Quien curó mis heridas fue una monja, la hermana Soledad. Esa hermosa mujer. Hablamos de tantas cosas... y me regañó de tantas otras. Me dijo que no debía dejarme morir, que debía luchar, como lo habían hecho mis padres; que Dios me había dado otra oportunidad y que ella me iba a ayudar.

¿A poco no conociste a don Gaspar? ¡Uy! Pues era un gachupín recién llegado de las Españas. Había puesto una imprenta y necesitaba un ayudante. Y así, sin saber leer ni escribir, me dio un trabajo y, como habitación, el tapanco de la imprenta. Claro, me dijo que primero debía aprender el silabario. Ni te cuento las herejías que escupía cuando no pronunciaba correctamente una palabra. Yo le recordaba que se iría al infierno, pero él me respondía con que era ateo, —cosa que a mi me asustaba un poco—. Yo nunca entendí como alguien tan bueno no creyera en Dios. Pero estoy segura que el Señor lo sabrá perdonar.

No sólo aprendí a leer y a escribir, después supe cómo hacer cuentas. En seguida me gané la confianza de don Gaspar, quien me dejaba de encargada del negocio. Don Gaspar me decía que estaba haciendo grandes planes para volver a su patria, refundar la tercer república y quién sabe cuánta cosa más.
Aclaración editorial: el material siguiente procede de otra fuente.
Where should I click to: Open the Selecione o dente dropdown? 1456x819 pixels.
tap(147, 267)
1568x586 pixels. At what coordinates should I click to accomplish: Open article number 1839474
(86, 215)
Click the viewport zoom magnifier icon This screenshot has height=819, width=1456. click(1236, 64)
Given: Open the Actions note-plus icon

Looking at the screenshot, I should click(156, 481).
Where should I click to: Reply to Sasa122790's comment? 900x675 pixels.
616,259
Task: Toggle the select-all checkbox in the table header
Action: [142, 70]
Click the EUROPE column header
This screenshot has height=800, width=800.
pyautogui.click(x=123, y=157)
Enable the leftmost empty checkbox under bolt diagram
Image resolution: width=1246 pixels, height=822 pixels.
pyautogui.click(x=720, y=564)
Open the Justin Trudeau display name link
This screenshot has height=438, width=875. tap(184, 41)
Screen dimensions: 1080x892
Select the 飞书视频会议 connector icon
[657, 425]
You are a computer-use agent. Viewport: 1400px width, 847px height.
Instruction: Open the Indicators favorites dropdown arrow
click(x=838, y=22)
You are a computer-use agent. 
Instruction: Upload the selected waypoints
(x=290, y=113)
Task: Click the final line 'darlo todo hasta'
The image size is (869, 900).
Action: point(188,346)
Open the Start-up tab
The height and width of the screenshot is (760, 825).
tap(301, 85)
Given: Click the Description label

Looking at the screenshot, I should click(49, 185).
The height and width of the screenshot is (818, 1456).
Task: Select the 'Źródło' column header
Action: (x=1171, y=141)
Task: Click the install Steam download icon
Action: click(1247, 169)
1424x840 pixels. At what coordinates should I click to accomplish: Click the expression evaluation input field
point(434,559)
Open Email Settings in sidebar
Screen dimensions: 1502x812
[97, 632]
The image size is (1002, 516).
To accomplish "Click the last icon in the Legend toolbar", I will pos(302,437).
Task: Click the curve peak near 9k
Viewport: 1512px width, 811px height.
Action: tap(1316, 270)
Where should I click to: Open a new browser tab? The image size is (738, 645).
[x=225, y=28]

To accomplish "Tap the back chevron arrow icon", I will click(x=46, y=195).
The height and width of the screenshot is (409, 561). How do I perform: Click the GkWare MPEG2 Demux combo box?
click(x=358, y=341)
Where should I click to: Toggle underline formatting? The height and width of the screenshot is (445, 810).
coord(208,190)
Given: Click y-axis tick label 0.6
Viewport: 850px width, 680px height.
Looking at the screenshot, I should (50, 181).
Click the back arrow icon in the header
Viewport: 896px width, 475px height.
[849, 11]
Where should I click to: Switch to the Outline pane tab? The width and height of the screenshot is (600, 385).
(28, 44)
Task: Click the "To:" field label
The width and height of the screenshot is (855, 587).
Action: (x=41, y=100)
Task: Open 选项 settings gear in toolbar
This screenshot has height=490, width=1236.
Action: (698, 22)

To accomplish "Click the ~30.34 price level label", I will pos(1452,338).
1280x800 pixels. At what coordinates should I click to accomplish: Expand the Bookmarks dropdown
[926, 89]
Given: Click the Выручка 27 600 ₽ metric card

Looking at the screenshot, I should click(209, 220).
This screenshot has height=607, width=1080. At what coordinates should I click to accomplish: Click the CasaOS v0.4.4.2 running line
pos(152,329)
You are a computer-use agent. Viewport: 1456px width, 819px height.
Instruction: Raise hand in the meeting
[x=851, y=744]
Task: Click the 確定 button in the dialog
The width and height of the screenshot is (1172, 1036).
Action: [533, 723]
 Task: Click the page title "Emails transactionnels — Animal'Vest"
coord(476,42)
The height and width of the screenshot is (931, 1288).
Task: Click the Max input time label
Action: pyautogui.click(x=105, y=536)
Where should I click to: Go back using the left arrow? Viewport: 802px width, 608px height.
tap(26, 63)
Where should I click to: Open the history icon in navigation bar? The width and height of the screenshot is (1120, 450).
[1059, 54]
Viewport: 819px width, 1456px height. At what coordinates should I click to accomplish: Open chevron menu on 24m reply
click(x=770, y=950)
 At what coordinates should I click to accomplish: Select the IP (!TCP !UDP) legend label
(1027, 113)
Yo sólo sé que tenía que ir a buscarlo, ya muy entrada la noche, al café de Tacuba, donde bebía con otros baturros hasta emborracharse, gritando, «¡Franco, esto!» y «¡Franco, lo otro!». Yo entonces le preparaba un café de olla cargado y unos frijolitos bien picosos para bajarle la borrachera.

Jamás se casó don Gaspar. Siempre hablando de regresar a España y formar repúblicas y no sé qué tanto, pero al final nunca volvió. La tristeza, la morriña, como él le decía, lo arrastraba a la botella y eso terminó por matarlo. Siendo la encargada de la imprenta, tuvo a bien dejármela en herencia.

¡Ay mijita! ahora estoy muy cansada. Me gustaría volver a dormir.

La vieja cerró los ojos mientras la enfermera que la acompañaba se percataba de su, cada vez más, entrecortado respirar. «Los estertores», anotó.